The penny-drop moment is the Possess relationship. A PlayerController possesses a Pawn. They are not the same object and they don't share a lifetime. When your character dies, the Pawn is destroyed, but the PlayerController carries on, unbothered, ready to possess a freshly spawned Pawn on respawn. That's why your input bindings live on the controller and not the body: bodies are temporary, the will is not.
where things should live
This split also answers the question that haunts every Unreal beginner: "where do I put this variable?" Put it where its lifetime belongs.
// Pawn: this dies with the body, and should.
float CurrentHealth;
// PlayerState: this survives respawn, and replicates to all.
UPROPERTY(Replicated)
int32 Score;
// GameState: shared truth for the whole match.
UPROPERTY(Replicated)
float MatchTimeRemaining;
Health belongs on the Pawn because a dead body has no health and a new body starts fresh. Score belongs on the PlayerState because you keep your score across deaths and everyone needs to see it. Match time belongs on the GameState because it's one value the whole session shares. Get these placements wrong and you'll spend an evening wondering why your score resets every time you respawn, or why your health bar mysteriously shows someone else's number.

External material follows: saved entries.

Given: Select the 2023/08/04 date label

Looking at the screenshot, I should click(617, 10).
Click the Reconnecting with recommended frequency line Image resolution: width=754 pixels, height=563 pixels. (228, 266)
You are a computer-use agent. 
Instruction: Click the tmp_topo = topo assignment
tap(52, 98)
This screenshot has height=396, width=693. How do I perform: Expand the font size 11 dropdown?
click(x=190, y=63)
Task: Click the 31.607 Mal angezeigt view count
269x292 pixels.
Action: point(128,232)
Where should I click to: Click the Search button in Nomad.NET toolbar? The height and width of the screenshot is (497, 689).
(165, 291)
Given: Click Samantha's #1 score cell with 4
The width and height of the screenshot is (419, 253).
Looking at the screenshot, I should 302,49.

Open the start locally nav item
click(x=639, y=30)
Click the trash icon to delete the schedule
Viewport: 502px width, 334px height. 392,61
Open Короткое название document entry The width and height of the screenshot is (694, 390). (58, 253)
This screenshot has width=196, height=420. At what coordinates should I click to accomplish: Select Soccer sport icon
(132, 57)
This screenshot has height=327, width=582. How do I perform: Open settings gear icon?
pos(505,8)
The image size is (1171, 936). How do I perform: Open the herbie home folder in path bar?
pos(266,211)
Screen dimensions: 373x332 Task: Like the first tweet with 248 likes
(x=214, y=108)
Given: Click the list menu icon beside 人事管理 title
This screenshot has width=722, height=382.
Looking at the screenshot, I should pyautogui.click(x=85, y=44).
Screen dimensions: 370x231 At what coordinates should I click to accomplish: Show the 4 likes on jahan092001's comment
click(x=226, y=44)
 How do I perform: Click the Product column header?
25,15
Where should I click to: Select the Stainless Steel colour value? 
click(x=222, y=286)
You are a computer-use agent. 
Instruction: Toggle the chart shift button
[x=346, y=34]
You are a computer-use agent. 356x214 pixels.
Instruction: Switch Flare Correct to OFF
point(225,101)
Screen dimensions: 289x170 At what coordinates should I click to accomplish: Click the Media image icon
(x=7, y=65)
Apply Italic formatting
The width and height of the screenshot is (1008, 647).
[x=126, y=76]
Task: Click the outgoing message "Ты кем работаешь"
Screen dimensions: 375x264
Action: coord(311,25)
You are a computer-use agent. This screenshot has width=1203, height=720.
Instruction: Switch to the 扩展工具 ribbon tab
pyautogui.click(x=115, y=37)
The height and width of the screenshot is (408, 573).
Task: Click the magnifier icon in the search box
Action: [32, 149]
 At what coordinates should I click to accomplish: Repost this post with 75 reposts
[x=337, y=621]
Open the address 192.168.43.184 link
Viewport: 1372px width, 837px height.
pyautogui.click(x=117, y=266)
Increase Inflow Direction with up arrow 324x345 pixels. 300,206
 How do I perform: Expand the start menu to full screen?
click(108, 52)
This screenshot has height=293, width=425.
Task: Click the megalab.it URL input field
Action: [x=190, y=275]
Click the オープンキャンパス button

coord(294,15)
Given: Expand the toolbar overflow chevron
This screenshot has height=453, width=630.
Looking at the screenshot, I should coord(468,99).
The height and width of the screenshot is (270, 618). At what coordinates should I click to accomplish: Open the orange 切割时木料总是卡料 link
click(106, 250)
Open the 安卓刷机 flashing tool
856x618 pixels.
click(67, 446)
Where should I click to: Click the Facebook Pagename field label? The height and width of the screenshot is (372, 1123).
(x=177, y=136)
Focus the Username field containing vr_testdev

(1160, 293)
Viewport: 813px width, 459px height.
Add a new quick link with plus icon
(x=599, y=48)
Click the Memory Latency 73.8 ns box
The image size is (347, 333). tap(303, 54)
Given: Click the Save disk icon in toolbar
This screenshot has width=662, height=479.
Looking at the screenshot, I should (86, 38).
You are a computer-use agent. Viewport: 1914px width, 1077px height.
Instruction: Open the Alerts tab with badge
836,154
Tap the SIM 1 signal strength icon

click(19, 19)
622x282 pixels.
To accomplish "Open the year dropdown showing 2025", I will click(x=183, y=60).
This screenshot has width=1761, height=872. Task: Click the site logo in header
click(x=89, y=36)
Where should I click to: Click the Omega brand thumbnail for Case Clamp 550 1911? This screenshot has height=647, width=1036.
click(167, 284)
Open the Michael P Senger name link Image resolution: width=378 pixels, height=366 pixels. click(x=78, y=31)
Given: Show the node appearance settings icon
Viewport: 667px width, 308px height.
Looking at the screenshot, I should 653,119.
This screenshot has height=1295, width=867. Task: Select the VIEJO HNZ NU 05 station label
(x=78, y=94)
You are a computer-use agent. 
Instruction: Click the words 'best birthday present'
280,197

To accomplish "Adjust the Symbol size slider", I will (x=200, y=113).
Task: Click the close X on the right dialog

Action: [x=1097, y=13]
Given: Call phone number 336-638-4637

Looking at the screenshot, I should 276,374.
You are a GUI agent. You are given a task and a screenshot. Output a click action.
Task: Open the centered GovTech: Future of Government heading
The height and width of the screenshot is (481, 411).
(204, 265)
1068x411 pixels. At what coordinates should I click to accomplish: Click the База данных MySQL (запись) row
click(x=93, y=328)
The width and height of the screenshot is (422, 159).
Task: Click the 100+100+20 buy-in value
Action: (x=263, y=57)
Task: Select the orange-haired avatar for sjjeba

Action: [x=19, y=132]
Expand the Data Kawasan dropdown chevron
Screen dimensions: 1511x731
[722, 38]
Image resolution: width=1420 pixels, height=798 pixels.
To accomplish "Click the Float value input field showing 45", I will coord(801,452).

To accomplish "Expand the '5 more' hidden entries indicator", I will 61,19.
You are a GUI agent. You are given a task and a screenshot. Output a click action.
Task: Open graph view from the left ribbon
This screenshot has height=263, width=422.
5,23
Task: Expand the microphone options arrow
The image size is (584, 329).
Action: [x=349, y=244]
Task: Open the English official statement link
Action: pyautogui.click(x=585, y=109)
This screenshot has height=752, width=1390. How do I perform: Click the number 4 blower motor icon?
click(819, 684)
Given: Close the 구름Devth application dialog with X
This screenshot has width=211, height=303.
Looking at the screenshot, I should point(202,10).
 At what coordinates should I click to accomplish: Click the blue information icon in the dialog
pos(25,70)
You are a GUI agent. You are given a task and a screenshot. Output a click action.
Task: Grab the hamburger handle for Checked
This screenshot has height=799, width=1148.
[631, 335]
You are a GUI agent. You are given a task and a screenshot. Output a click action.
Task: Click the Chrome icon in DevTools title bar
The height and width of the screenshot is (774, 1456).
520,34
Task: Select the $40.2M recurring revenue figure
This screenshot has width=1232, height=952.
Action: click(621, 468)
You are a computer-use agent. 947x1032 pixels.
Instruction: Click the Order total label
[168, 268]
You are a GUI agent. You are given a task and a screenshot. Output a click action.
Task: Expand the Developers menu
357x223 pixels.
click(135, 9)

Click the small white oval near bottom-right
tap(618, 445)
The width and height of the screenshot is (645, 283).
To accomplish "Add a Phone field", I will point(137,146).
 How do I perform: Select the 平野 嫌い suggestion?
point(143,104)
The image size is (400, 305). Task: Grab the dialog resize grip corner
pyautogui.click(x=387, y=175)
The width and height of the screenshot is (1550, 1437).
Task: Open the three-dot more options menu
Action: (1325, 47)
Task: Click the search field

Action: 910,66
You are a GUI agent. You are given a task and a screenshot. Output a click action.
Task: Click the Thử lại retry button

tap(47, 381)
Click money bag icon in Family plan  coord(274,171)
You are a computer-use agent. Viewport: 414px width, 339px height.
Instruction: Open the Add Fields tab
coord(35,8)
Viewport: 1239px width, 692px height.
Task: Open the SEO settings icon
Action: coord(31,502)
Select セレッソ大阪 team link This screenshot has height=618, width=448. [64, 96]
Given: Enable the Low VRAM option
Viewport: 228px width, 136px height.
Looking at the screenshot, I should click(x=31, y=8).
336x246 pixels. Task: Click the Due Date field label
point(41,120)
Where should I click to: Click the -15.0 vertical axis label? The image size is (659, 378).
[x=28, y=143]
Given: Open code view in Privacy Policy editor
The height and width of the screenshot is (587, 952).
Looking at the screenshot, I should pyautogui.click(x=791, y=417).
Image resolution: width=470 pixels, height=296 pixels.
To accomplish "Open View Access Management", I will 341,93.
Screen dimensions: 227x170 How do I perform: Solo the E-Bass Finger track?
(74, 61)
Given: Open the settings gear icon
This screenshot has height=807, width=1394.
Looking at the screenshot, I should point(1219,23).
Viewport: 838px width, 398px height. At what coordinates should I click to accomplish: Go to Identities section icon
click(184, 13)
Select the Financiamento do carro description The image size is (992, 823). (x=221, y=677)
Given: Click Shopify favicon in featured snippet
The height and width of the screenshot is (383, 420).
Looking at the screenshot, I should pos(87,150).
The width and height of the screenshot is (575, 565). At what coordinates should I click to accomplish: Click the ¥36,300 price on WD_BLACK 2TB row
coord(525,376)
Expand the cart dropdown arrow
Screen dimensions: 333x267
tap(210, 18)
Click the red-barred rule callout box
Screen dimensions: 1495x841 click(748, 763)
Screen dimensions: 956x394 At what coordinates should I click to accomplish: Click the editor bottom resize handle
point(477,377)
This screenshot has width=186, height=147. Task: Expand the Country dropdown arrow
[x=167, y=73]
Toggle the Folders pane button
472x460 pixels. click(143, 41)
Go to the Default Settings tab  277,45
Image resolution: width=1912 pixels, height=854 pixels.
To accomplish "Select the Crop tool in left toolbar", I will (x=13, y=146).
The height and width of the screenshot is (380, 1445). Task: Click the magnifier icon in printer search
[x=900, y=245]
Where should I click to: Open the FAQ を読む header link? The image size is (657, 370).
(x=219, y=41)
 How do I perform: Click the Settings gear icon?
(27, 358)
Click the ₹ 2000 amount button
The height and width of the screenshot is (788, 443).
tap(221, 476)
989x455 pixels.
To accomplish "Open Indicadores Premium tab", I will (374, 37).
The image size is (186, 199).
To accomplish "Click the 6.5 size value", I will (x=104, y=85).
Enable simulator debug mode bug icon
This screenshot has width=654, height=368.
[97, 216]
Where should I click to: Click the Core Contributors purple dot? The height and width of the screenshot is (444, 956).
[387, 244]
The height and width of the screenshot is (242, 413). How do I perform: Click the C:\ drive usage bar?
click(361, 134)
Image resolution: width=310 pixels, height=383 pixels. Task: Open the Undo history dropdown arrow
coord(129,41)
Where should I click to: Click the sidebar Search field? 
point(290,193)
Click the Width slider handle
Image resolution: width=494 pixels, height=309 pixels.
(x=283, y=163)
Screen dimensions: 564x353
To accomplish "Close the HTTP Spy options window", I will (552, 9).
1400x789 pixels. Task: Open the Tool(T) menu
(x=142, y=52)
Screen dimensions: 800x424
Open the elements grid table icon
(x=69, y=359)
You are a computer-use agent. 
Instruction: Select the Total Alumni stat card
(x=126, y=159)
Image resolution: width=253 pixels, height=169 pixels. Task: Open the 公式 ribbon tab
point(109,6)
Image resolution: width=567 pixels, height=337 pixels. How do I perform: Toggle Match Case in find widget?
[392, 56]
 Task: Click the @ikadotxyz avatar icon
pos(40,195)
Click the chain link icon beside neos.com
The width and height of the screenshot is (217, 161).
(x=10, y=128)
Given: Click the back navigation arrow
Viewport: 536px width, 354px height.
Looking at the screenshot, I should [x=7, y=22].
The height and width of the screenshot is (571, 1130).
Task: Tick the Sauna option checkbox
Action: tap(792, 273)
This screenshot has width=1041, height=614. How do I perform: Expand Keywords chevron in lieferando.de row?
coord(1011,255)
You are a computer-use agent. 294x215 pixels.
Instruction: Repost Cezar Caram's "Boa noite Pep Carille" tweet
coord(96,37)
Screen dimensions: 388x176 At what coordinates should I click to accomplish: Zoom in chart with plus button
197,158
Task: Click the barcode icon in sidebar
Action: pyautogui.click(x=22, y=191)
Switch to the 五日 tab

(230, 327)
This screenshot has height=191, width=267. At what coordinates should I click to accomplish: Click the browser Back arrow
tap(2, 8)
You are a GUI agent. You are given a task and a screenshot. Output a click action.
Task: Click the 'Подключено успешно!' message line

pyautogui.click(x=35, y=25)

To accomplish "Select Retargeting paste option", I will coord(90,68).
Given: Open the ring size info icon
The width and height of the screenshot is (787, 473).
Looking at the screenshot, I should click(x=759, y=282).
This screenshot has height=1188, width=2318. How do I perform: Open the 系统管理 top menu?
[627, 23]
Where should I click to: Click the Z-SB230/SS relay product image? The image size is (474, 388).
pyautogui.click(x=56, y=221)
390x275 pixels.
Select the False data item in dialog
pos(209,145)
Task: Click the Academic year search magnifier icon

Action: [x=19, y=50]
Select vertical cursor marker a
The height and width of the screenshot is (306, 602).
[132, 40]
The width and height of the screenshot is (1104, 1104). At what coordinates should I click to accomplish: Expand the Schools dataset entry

None of this is hidden. It's all in the docs. But the docs describe the classes one at a time, and the understanding lives in the relationships between them, which no single page can give you. The map is small once you draw it: GameMode sets the rules on the server, the PlayerController is the persistent will, the Pawn is the disposable body it possesses, and PlayerState plus GameState are the replicated facts everyone agrees on. Hold that, and the framework stops feeling like Epic being arbitrary and starts feeling like Epic being right.